Tracing the Traces: Latent Temporal Signals for Efficient and Accurate Reasoning
Martina G. Vilas, Safoora Yousefi, Besmira Nushi, Eric Horvitz, Vidhisha Balachandran
TL;DR
This work introduces Latent-Trajectory signals, a training-free set of metrics derived from hidden-state trajectories during reasoning traces to predict final-answer accuracy. By segmenting traces into blocks and aggregating per-layer latent states, the authors define Net Change, Cumulative Change, and Aligned Change, which outperform surface or output-based cues in predicting correctness. They demonstrate that LT signals enable more efficient multi-sample inference and enable early selection of high-quality traces, reducing token usage by up to ~70% while maintaining or improving accuracy. The findings offer practical inference-time strategies and contribute to a deeper understanding of how latent representations evolve during reasoning in language models.
Abstract
Reasoning models improve their problem-solving ability through inference-time scaling, allocating more compute via longer token budgets. Identifying which reasoning traces are likely to succeed remains a key opportunity: reliably predicting productive paths can substantially reduce wasted computation and improve overall efficiency.
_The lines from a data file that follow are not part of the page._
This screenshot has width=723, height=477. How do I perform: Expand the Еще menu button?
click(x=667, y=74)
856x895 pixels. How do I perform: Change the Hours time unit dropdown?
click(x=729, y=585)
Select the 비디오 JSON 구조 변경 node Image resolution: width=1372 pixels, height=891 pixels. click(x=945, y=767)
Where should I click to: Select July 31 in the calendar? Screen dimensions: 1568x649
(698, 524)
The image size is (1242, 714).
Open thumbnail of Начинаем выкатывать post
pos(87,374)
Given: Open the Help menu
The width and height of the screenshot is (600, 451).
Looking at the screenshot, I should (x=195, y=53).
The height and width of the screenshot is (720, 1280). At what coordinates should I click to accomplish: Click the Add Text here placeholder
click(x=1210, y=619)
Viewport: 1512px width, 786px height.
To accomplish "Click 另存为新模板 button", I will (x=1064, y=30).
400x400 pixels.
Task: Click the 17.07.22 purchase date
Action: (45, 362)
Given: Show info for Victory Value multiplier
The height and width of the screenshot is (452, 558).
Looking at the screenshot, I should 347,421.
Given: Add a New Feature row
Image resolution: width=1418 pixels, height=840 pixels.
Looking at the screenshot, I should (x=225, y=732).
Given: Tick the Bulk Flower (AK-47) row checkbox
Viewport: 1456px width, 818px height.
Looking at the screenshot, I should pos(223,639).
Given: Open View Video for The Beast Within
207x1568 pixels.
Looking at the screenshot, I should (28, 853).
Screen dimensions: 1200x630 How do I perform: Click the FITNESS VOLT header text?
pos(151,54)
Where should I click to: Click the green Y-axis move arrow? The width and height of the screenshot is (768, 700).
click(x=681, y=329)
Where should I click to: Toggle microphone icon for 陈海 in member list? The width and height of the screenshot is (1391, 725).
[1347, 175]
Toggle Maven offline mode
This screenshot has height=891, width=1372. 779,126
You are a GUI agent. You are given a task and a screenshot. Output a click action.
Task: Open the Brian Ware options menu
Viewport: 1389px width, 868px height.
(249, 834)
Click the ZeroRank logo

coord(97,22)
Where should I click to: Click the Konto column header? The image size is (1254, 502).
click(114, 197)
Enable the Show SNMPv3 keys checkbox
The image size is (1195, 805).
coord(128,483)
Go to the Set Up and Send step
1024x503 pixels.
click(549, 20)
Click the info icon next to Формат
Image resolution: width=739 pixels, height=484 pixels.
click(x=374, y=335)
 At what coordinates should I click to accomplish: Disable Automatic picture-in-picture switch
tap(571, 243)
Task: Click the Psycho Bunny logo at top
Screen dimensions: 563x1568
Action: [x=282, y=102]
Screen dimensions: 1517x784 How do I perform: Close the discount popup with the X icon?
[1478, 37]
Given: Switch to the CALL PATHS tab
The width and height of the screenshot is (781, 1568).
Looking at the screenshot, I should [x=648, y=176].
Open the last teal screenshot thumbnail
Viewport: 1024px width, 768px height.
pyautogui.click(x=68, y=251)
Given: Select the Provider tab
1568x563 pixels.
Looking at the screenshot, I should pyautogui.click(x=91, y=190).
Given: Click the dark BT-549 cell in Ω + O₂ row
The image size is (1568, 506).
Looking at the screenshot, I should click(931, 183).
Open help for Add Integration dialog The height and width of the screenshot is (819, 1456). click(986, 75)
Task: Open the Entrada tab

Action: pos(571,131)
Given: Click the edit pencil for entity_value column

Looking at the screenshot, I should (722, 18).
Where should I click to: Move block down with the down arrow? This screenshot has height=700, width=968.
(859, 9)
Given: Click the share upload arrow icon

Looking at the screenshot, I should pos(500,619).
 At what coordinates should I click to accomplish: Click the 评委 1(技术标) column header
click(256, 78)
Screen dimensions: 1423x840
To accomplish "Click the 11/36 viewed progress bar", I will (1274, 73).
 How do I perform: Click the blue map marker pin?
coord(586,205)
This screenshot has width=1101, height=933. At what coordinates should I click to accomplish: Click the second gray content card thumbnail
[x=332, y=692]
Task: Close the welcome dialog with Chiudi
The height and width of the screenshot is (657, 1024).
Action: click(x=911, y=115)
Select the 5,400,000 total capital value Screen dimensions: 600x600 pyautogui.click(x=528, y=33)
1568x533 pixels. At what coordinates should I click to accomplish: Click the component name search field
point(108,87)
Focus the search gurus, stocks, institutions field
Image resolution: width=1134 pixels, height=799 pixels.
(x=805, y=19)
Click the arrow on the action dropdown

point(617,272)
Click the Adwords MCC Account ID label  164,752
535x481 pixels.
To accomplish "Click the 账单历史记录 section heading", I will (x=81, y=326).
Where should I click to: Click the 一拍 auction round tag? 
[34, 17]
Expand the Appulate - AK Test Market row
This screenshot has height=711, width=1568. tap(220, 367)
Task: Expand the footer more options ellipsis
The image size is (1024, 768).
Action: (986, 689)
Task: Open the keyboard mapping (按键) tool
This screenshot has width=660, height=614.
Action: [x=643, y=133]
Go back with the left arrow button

We introduce Latent-Trajectory signals that characterize the temporal evolution of a model's internal representations during the generation of intermediate reasoning tokens. By measuring the overall change in latent representations between the start and end of reasoning, the change accumulated across intermediate steps, and the extent to which these changes advance toward the final state, we show that these signals predict solution accuracy more reliably than both cross-layer metrics and output-based confidence measures. When used to guide answer selection across multiple sampled generations, Latent-Trajectory signals make test-time scaling more effective and efficient than majority voting, reducing token usage by up to 70% while preserving and even improving accuracy by 2.6% on average. Moreover, these predictive signals often emerge early in the reasoning trace, enabling early selection and allocation of compute to the most promising candidates. Our findings contribute not only practical strategies for inference-time efficiency, but also a deeper interpretability perspective on how reasoning processes are represented and differentiated in latent space.